I’m back! For those of you keeping track, this is my first post since July 4th. I’ve been so buried in my school work that I just didn’t have the brain power to put together any blog posts. Not only did I have to learn how to be a student again, but this was my first experience doing it online, while utilizing extra programs required to lockdown our computers and make sure we weren’t cheating. But I‘m not going to get into that. No, this is about the surprising life lesson I learned from the different studying techniques that got me through this exhausting summer session.

The two classes testing my memory skills were Medical Terminology and Public Health. Most of my mental power went to memorizing hundreds of medical terms. At least that was the goal. Since this was a summer class, the schedule was much more intense because a full semester’s worth of class had to be condensed into 8 weeks. 

What I learned the hard way is that there are two ways to study:

1. Memorizing flash cards: This was the approach for my Medical Terminology class. In fact, our instructor even created pdfs he called ‘flashcards’ for us to study. It really helped simplify what we needed to study.

Print outs of just two chapters of flashcards.

That was the good news. The bad news, there were over a hundred terms to learn…for one chapter! We typically had to study 3 chapters per week. And the musculoskeletal system had over 200! Nevertheless, I had my moments when I caught on and got it right.

Screen shots of two of my many quiz results.

And then other times this happened…

Yep, I got it wrong. Not because I didn’t know the term, but because I didn’t make it plural! Gotta love the details! So when it came to my Public Health class I made sure to know the details before my midterm. That‘s when I learned about technique number two…

2. Reading and absorbing information: After receiving a disappointing ‘C’ on my Public Health midterm, I had a chat with my professor, and she told me that memorizing flash cards was the wrong approach. Would have been helpful to know this before the exam! She went on to say that it’s best to read through the material and understand the concepts, as well as ask questions. Why is this happening? Who does it affect? And so on. Theoretically, learning information this way should remain in my long term memory, so I can remember the information when I take the exam. And it worked! I did much better on the final. Although, looking back at my old quiz results, I‘m realizing I didn’t retain a lot of what I learned back then.

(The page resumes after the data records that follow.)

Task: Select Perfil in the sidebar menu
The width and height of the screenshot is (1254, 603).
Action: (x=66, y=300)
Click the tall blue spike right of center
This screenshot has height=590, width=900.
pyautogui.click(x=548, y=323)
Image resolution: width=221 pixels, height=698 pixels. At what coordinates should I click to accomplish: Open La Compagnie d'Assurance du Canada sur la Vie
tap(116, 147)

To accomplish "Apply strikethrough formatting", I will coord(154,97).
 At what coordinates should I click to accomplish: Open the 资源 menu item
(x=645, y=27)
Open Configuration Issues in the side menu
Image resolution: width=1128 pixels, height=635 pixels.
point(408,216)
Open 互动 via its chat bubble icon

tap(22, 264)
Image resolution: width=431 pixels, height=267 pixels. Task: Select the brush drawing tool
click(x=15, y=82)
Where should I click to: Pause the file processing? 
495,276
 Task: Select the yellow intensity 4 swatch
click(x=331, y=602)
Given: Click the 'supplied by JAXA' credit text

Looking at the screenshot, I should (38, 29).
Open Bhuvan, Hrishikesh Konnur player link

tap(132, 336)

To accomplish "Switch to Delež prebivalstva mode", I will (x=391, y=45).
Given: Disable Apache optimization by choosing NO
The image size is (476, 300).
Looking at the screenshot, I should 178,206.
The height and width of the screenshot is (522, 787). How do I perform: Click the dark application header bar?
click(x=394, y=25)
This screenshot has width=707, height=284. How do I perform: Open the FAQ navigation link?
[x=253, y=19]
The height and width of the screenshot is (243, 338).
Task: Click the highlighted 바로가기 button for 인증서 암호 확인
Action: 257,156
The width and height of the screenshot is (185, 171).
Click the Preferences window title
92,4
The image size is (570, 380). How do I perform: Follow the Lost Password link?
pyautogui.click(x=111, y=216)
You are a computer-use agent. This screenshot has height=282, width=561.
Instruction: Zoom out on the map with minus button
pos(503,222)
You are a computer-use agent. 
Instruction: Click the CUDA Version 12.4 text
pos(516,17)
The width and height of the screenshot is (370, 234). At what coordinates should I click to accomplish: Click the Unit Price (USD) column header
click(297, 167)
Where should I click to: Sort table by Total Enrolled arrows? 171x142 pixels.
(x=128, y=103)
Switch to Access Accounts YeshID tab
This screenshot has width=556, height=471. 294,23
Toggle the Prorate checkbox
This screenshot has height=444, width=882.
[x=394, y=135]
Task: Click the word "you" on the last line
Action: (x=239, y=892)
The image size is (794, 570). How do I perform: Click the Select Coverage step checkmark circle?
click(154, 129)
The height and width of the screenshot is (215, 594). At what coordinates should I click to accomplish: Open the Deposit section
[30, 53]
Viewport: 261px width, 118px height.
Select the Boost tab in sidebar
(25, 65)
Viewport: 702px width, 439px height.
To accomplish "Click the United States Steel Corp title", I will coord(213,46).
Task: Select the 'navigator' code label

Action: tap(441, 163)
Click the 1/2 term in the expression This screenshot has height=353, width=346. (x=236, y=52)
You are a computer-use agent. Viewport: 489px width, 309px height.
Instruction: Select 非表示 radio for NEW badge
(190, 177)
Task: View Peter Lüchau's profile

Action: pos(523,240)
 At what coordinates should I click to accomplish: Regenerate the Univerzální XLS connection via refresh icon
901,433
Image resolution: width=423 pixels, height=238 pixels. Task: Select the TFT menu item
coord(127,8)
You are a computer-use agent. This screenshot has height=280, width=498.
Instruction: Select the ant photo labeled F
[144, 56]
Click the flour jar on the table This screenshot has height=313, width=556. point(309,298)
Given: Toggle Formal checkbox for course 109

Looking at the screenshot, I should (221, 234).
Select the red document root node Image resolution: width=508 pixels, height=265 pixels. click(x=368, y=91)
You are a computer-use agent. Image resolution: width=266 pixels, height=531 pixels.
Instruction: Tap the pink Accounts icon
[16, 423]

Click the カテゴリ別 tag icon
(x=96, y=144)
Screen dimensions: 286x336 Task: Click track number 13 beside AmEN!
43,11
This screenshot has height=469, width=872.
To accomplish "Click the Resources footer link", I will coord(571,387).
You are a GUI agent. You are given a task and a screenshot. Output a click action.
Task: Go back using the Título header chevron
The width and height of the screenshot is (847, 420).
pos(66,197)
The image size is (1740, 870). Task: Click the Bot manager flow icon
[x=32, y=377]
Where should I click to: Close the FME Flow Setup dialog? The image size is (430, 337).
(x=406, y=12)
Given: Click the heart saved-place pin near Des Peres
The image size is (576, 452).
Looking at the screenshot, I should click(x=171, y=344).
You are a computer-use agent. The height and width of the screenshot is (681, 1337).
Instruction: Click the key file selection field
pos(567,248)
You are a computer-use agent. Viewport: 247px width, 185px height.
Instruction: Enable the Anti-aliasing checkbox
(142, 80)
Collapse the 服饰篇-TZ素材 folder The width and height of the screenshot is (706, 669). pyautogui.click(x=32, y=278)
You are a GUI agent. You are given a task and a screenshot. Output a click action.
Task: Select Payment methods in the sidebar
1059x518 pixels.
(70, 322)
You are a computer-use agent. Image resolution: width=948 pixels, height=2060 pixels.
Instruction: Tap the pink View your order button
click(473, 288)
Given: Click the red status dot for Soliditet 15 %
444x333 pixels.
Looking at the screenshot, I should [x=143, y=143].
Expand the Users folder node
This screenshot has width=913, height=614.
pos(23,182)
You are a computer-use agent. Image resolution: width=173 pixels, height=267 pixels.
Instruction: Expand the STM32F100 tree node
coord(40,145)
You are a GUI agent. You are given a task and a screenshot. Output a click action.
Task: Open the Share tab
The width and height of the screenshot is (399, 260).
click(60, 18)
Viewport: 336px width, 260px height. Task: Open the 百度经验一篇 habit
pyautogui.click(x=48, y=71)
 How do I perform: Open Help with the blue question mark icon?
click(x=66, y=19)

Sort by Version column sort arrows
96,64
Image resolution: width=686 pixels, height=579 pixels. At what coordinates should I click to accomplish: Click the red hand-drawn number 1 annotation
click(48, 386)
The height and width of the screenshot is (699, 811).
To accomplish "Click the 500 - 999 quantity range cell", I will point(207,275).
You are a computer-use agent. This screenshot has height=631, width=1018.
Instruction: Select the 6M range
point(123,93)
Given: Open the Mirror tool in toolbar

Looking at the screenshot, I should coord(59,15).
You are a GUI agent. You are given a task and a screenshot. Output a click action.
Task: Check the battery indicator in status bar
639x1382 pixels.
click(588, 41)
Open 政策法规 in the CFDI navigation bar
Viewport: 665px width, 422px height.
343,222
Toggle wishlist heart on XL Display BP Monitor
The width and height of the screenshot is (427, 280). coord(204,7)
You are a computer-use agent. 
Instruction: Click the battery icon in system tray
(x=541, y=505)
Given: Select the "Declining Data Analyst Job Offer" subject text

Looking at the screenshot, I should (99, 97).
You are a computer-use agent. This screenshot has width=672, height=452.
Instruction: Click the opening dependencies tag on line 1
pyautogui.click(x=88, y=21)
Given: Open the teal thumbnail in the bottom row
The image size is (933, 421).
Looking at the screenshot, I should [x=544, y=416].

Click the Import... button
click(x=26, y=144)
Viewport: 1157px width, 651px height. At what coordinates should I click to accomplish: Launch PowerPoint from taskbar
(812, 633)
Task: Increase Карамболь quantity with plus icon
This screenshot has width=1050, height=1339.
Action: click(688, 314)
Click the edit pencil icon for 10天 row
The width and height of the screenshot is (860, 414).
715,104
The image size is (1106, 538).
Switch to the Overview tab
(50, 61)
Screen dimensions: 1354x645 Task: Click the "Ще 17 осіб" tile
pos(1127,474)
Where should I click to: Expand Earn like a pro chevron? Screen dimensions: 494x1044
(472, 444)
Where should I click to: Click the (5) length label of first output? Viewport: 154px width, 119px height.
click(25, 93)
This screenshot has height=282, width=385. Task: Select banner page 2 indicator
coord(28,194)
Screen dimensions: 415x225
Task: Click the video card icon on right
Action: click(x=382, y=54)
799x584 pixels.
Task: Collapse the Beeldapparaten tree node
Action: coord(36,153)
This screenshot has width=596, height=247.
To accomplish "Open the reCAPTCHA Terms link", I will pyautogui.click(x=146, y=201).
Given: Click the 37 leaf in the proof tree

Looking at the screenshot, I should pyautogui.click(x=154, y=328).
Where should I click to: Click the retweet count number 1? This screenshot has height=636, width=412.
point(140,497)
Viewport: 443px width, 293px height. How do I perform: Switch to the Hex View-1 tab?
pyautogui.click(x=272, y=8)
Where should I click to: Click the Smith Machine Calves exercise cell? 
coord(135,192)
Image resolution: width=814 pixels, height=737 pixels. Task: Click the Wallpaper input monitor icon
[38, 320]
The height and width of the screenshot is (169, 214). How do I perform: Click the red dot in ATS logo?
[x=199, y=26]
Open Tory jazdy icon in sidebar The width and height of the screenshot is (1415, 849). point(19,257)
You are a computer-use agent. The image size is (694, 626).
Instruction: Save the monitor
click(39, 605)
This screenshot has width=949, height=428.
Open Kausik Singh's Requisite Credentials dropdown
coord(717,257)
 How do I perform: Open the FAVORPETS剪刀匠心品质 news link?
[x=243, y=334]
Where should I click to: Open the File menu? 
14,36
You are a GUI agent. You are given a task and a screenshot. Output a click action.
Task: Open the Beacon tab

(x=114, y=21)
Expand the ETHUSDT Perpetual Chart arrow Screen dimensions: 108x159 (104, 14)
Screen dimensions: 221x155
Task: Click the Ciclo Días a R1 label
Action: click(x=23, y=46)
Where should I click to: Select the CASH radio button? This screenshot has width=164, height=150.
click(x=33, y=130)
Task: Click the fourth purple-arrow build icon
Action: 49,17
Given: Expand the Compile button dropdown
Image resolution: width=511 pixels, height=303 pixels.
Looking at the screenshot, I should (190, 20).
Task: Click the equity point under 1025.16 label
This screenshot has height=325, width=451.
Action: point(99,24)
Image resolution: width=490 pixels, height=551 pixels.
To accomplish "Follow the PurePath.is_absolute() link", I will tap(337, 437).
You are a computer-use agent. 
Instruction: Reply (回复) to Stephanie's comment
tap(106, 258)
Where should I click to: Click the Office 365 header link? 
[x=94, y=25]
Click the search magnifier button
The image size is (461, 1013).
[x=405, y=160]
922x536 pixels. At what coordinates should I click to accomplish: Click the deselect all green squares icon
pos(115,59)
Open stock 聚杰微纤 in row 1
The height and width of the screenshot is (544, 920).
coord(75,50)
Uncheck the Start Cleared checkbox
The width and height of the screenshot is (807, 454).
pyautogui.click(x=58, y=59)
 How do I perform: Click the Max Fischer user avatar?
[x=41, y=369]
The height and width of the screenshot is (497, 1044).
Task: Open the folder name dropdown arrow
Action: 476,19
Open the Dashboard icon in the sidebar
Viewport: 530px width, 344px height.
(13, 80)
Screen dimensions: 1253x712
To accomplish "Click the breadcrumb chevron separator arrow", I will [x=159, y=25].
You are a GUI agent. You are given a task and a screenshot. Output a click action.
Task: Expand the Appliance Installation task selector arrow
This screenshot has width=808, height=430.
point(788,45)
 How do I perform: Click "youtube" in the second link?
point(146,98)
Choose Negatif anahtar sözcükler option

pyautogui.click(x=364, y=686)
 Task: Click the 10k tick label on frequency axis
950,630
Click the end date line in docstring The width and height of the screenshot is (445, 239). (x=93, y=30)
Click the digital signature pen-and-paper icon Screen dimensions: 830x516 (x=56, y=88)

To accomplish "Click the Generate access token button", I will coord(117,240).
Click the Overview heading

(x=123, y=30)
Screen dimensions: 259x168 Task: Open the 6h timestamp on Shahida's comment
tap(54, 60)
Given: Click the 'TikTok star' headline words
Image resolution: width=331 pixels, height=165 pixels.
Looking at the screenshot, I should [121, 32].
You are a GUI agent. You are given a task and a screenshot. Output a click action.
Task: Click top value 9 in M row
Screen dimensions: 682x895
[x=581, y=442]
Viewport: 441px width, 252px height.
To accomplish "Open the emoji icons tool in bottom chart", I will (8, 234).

I guess it was just too much to cram into my brain in such a short period of time.

At the end of these very intense 8 weeks, I got an 84.67% in my Medical Terminology class, and an 87.8% in my Public Health class. Not to shabby for someone who hasn’t been in school since my nutrition class in 2006!

My long winded point to all this, is that I learned how to be discerning with my study techniques based on how these classes were taught. In the process, I couldn’t help but see the real life parallels with communicating in conversation. Sometimes the flash card techniques will work, particularly in the office when it’s just about the facts. How much, when, where? Just get the job done! Other times, it’s more of a conversational approach that’s required. Going slow, listening, observing, asking engaging questions that moves the conversation towards the point of building a connection. It really comes down to communication, and how to do it most effectively with the people you‘re with, or the teacher that‘s grading you.

Now, I’m going to finish enjoying my short summer break. Hope you get a chance to enjoy the break as well! Take care.